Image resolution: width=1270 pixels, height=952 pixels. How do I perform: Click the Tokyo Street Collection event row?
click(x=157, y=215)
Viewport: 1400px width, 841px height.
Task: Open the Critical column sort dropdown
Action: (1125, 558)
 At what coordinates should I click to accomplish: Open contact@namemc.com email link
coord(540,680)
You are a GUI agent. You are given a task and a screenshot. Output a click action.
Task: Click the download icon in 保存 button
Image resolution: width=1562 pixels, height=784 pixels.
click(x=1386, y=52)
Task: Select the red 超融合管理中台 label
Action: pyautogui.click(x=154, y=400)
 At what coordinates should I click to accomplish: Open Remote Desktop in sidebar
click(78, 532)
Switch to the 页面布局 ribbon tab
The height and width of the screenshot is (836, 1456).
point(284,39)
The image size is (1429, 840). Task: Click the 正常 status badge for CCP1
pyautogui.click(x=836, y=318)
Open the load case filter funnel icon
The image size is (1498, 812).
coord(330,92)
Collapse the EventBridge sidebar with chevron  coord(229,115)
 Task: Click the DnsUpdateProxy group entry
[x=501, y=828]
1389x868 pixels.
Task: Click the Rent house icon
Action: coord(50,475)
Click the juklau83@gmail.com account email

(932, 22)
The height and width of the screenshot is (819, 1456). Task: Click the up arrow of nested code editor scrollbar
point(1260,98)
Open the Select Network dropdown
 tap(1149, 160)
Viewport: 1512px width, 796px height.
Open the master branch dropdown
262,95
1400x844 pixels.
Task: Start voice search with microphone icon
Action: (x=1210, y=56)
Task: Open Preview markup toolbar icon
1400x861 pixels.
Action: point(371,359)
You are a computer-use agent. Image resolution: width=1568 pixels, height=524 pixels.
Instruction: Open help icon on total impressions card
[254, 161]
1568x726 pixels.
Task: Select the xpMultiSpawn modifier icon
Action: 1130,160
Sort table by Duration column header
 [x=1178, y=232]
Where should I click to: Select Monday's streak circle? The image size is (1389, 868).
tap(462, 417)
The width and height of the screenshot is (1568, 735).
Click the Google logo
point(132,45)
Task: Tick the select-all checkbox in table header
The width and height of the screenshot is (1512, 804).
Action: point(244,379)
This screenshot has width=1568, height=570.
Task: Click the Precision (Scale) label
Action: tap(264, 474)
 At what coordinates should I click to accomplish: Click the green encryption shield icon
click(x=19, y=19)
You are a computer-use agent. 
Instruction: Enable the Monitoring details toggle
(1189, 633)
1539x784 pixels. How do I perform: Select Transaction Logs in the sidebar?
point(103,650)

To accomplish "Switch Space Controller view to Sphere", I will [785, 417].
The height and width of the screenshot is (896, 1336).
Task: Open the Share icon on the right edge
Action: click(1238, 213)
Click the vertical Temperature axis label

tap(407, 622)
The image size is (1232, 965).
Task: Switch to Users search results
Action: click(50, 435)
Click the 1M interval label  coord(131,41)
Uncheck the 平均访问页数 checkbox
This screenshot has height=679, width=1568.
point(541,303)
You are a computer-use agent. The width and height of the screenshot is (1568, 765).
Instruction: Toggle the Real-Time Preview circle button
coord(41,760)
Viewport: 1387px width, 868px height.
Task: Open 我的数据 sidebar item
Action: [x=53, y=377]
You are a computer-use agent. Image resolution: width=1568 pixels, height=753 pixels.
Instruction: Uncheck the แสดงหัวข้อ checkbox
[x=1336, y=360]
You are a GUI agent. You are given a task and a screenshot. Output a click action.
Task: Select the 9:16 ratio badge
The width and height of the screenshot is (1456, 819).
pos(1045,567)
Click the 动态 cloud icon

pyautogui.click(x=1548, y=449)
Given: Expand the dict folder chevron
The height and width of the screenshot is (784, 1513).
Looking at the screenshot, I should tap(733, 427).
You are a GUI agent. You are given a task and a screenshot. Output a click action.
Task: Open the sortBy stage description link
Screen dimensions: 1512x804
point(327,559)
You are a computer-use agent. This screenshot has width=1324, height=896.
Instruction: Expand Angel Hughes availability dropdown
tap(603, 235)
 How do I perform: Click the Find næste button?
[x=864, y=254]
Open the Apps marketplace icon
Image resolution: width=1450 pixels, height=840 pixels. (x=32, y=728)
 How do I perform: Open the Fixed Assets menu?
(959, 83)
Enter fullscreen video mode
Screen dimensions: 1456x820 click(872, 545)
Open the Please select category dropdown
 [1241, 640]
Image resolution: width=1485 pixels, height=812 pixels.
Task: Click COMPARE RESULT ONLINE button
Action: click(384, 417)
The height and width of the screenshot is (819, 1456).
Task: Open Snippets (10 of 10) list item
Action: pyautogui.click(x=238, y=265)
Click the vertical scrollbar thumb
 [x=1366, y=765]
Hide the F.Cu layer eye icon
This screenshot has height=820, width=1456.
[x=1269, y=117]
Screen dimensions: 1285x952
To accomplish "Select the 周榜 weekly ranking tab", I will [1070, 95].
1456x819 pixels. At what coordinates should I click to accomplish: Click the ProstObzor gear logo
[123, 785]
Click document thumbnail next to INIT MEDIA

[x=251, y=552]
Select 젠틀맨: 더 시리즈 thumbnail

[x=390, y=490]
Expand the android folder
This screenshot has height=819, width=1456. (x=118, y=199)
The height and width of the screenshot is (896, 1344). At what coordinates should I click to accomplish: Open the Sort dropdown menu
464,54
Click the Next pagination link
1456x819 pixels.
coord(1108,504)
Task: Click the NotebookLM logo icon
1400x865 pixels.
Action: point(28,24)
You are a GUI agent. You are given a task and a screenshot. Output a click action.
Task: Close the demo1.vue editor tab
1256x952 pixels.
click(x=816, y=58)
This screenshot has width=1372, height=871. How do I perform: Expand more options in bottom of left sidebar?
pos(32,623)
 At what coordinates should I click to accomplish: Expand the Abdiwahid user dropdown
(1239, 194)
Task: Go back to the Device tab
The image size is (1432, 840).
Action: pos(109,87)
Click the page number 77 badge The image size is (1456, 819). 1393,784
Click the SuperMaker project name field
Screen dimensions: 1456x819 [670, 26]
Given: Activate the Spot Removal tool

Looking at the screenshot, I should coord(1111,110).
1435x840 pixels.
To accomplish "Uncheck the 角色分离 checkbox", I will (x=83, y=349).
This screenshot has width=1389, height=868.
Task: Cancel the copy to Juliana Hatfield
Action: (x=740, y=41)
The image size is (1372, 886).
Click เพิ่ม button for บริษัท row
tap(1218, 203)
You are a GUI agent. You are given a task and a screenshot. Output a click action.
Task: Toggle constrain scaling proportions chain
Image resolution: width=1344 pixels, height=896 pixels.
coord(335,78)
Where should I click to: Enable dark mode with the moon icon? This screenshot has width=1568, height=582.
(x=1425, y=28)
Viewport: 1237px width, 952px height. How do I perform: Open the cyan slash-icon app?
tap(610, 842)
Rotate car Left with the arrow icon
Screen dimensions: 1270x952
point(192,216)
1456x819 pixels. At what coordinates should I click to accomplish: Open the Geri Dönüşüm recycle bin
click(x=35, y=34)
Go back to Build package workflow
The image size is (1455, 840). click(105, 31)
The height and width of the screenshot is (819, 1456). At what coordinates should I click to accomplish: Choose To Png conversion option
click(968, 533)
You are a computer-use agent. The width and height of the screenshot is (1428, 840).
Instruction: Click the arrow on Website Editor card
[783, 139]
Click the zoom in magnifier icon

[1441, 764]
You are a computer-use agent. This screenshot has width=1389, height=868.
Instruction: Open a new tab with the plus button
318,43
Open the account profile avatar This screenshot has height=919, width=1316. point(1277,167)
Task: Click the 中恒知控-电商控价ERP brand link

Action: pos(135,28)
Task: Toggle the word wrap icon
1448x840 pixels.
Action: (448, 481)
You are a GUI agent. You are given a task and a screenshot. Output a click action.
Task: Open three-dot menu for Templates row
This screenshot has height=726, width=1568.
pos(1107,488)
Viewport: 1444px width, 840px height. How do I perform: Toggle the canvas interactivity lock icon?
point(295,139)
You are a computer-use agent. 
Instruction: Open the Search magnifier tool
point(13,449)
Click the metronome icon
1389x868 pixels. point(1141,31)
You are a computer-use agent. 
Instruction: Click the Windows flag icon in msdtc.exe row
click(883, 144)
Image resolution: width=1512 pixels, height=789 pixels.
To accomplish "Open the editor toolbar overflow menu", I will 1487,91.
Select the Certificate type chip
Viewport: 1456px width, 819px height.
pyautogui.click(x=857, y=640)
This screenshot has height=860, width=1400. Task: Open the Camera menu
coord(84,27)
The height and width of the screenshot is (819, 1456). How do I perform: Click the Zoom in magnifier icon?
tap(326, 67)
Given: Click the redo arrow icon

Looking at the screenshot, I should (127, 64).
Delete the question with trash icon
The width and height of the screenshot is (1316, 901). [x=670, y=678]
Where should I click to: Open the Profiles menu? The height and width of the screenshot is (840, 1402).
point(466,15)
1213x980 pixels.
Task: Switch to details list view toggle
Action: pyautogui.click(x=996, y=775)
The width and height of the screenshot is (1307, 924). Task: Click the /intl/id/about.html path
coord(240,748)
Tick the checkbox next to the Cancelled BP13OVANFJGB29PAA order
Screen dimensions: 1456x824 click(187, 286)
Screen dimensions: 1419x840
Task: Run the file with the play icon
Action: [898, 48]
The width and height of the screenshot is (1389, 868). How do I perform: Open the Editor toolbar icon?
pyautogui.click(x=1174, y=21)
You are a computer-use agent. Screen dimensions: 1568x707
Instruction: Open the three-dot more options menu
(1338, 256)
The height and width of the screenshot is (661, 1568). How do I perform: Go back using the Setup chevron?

» Exercise
Output the material above exactly, but only from the line that carries "1400x865 pixels." through the line that carries "Task: Toggle constrain".

» Answer to the exercise
1400x865 pixels.
Action: point(28,24)
You are a GUI agent. You are given a task and a screenshot. Output a click action.
Task: Close the demo1.vue editor tab
1256x952 pixels.
click(x=816, y=58)
This screenshot has width=1372, height=871. How do I perform: Expand more options in bottom of left sidebar?
pos(32,623)
 At what coordinates should I click to accomplish: Expand the Abdiwahid user dropdown
(1239, 194)
Task: Go back to the Device tab
The image size is (1432, 840).
Action: pos(109,87)
Click the page number 77 badge The image size is (1456, 819). 1393,784
Click the SuperMaker project name field
Screen dimensions: 1456x819 [670, 26]
Given: Activate the Spot Removal tool

Looking at the screenshot, I should coord(1111,110).
1435x840 pixels.
To accomplish "Uncheck the 角色分离 checkbox", I will (x=83, y=349).
This screenshot has width=1389, height=868.
Task: Cancel the copy to Juliana Hatfield
Action: (x=740, y=41)
The image size is (1372, 886).
Click เพิ่ม button for บริษัท row
tap(1218, 203)
You are a GUI agent. You are given a task and a screenshot. Output a click action.
Task: Toggle constrain scaling proportions chain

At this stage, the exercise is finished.